Asimismo, un problema explosivo es la cuestión de la seguridad en las zonas consideradas dentro del granero de México. Como se vio con el operativo en el que murió Nemesio Oseguera, alias “El Mencho”, gran parte del territorio del Pacífico y del occidente del país están expuestos a interrumpir su actividad económica ante eventos de esta naturaleza.
Aun así, la expectativa para la primavera es positiva: los exportadores mexicanos prevén una temporada dinámica, con precios firmes y oportunidades para consolidar su posición en el mercado estadounidense.
De Altamira, Tamaulipas, viene esta triste canción...
Y no es broma. La crisis por la que pasa la empresa estadounidense New Fortress Energy (NFE) revela riesgos para el gas natural en México. Y es que la reestructura financiera de (NFE) encendió alertas sobre la viabilidad de algunos proyectos energéticos privados en México, particularmente en el segmento de gas natural licuado (GNL), donde la empresa estadounidense participa en operaciones clave.
Un análisis del Institute for Energy Economics and Financial Analysis advierte que la crisis de la empresa va más allá de un problema de deuda. NFE acumuló pérdidas por más de u$s 1,300 millones en el último año y ahora busca reducir pasivos por 5,700 millones a poco más de 500 millones, en un proceso que implica ceder el control a sus acreedores.
El reporte del IEEFA identifica fallas estructurales que ayudan a explicar el deterioro. Entre ellas, errores contables desde 2023 que obligaron a la empresa a corregir reportes financieros, evidenciando debilidades en sus controles internos.
Para México, el foco está en Altamira, donde NFE opera la única planta de GNL en funcionamiento del país. Según el análisis, el activo ha tenido un desempeño por debajo de lo esperado, con costos elevados y problemas operativos recurrentes, lo que limita su capacidad para consolidarse como un nodo estratégico de exportación.
A esto se suma la incertidumbre sobre un segundo proyecto en la misma zona, que ha perdido prioridad dentro del portafolio de la empresa.
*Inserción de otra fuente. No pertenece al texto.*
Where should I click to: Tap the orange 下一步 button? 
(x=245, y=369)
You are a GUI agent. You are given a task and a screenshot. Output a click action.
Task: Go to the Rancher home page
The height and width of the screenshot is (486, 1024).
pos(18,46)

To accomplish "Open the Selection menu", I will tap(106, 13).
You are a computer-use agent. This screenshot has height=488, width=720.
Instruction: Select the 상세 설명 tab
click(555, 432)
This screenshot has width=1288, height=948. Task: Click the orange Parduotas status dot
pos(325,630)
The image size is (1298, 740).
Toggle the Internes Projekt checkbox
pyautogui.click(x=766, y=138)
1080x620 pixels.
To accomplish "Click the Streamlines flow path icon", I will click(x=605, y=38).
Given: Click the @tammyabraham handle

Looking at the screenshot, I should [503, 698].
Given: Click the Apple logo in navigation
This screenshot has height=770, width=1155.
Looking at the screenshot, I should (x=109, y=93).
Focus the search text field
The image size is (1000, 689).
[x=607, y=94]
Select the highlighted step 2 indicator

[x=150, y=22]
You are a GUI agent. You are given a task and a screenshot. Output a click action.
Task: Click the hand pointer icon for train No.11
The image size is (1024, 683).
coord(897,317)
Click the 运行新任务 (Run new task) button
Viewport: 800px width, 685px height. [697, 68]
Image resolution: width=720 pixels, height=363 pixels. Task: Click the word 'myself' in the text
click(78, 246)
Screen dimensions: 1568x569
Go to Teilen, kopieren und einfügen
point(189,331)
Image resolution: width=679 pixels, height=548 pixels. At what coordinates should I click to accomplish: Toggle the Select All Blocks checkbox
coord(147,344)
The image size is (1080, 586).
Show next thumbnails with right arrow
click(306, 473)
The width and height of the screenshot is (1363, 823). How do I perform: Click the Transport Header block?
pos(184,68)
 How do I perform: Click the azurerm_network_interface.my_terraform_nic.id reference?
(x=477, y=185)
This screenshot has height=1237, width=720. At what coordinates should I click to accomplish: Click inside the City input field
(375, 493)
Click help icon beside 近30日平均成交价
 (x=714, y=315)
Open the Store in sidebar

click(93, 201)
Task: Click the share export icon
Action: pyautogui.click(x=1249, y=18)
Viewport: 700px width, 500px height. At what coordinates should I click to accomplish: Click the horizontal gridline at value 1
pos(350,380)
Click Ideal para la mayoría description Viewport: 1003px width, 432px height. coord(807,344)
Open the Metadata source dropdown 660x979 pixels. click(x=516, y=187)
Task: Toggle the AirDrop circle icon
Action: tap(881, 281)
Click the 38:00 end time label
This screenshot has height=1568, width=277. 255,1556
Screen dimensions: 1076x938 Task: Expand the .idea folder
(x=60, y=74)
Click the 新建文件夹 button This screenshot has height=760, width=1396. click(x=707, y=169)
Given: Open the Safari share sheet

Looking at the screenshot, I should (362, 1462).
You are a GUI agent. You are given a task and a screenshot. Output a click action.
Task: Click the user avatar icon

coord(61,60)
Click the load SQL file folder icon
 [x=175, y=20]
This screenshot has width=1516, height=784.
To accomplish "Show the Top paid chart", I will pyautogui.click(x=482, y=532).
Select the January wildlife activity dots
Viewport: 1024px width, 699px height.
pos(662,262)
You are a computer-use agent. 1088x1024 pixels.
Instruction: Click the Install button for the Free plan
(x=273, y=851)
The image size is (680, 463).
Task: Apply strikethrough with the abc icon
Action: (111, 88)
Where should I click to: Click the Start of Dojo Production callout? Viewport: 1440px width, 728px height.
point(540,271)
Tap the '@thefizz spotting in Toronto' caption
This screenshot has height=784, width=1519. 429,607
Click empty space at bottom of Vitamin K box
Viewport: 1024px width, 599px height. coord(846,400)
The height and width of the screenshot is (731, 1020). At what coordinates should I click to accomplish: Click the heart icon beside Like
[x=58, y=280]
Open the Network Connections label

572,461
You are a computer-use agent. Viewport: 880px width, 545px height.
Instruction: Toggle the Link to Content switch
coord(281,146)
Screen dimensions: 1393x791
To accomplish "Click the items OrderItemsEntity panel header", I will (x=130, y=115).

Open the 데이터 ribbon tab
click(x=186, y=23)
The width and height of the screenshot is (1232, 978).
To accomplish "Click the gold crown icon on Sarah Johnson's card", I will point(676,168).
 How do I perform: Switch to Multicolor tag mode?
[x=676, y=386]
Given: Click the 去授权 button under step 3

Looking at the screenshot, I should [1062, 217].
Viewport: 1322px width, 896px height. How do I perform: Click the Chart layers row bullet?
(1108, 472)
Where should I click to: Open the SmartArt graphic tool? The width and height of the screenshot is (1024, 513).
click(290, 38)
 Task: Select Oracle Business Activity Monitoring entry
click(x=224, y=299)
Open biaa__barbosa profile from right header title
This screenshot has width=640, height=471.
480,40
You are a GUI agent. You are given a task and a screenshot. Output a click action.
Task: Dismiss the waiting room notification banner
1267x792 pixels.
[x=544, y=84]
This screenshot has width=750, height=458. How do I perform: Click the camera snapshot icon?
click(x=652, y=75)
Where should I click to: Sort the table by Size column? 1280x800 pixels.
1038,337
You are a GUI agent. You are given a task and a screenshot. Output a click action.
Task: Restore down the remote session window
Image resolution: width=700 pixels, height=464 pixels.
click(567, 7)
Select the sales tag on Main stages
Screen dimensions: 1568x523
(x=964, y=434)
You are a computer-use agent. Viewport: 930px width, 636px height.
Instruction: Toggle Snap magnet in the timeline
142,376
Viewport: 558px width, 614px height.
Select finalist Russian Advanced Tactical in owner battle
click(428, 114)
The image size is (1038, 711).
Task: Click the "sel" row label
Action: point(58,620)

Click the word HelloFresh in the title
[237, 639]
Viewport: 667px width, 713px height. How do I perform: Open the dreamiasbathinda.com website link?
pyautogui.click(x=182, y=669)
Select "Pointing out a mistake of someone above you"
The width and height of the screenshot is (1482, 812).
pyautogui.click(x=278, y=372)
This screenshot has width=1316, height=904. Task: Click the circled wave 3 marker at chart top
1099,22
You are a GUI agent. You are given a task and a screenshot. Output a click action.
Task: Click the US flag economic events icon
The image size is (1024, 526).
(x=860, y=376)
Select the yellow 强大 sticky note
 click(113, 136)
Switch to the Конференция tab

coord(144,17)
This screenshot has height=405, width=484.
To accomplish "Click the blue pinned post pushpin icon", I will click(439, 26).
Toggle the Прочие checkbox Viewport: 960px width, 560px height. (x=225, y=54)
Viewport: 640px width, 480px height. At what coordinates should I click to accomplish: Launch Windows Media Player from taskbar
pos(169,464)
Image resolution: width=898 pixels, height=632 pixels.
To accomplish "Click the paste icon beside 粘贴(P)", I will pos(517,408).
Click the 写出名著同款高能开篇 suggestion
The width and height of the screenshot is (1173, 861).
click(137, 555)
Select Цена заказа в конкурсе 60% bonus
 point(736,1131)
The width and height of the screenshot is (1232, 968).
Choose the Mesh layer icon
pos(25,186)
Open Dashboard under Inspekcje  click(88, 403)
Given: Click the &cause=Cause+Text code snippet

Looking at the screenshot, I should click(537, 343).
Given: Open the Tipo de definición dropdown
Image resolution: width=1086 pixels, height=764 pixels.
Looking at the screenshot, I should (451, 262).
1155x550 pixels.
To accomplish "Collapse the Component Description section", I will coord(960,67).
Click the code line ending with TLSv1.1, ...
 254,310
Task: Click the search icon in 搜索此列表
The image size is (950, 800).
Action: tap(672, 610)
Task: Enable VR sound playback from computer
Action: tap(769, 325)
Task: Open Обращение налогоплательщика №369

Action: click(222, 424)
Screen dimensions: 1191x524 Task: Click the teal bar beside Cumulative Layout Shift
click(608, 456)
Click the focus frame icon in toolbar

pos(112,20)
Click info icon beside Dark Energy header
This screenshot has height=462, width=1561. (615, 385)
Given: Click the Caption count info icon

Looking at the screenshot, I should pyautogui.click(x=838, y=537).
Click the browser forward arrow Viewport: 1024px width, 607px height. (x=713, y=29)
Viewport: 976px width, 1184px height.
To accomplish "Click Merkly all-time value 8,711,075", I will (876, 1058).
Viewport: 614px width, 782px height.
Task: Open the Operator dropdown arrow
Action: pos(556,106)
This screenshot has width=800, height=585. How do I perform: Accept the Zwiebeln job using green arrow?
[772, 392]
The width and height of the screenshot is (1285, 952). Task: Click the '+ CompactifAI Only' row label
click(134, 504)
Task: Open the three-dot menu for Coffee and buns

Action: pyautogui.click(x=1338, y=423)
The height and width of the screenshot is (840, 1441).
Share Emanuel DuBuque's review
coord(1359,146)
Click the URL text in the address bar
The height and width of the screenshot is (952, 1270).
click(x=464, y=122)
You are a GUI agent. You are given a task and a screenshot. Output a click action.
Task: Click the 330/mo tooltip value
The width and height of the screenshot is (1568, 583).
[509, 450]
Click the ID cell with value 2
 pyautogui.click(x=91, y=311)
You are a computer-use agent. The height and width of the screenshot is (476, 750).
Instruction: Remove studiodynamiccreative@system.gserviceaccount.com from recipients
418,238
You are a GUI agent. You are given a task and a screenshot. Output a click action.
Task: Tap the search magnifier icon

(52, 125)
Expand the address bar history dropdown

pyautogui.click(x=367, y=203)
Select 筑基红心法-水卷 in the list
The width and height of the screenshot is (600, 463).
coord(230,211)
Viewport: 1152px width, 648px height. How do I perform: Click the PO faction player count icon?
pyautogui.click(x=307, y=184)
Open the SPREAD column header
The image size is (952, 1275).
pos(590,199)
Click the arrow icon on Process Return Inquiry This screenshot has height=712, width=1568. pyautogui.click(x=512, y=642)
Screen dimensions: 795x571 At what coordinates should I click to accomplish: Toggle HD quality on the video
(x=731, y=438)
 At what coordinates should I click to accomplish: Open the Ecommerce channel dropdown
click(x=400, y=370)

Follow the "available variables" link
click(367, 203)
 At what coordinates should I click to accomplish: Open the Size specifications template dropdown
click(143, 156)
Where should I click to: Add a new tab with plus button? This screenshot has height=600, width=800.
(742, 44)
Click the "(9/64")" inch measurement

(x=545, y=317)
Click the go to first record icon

La falta de liquidez y obstáculos regulatorios han frenado su desarrollo, poniendo en duda su ejecución en el corto plazo.
El IEEFA también cuestiona la estrategia financiera de la compañía: pese a no haber generado flujo de efectivo positivo de forma sostenida, distribuyó más de u$s 1,000 millones en dividendos entre 2020 y 2025, en gran medida financiados con deuda.
Ahora que México busca soluciones a sus necesidades energéticas, el caso de NFE introduce revela que la malas prácticas corporativas sumadas a eventos del mercado y la situación geopolítica global y regional pueden afectar a millones de consumidores.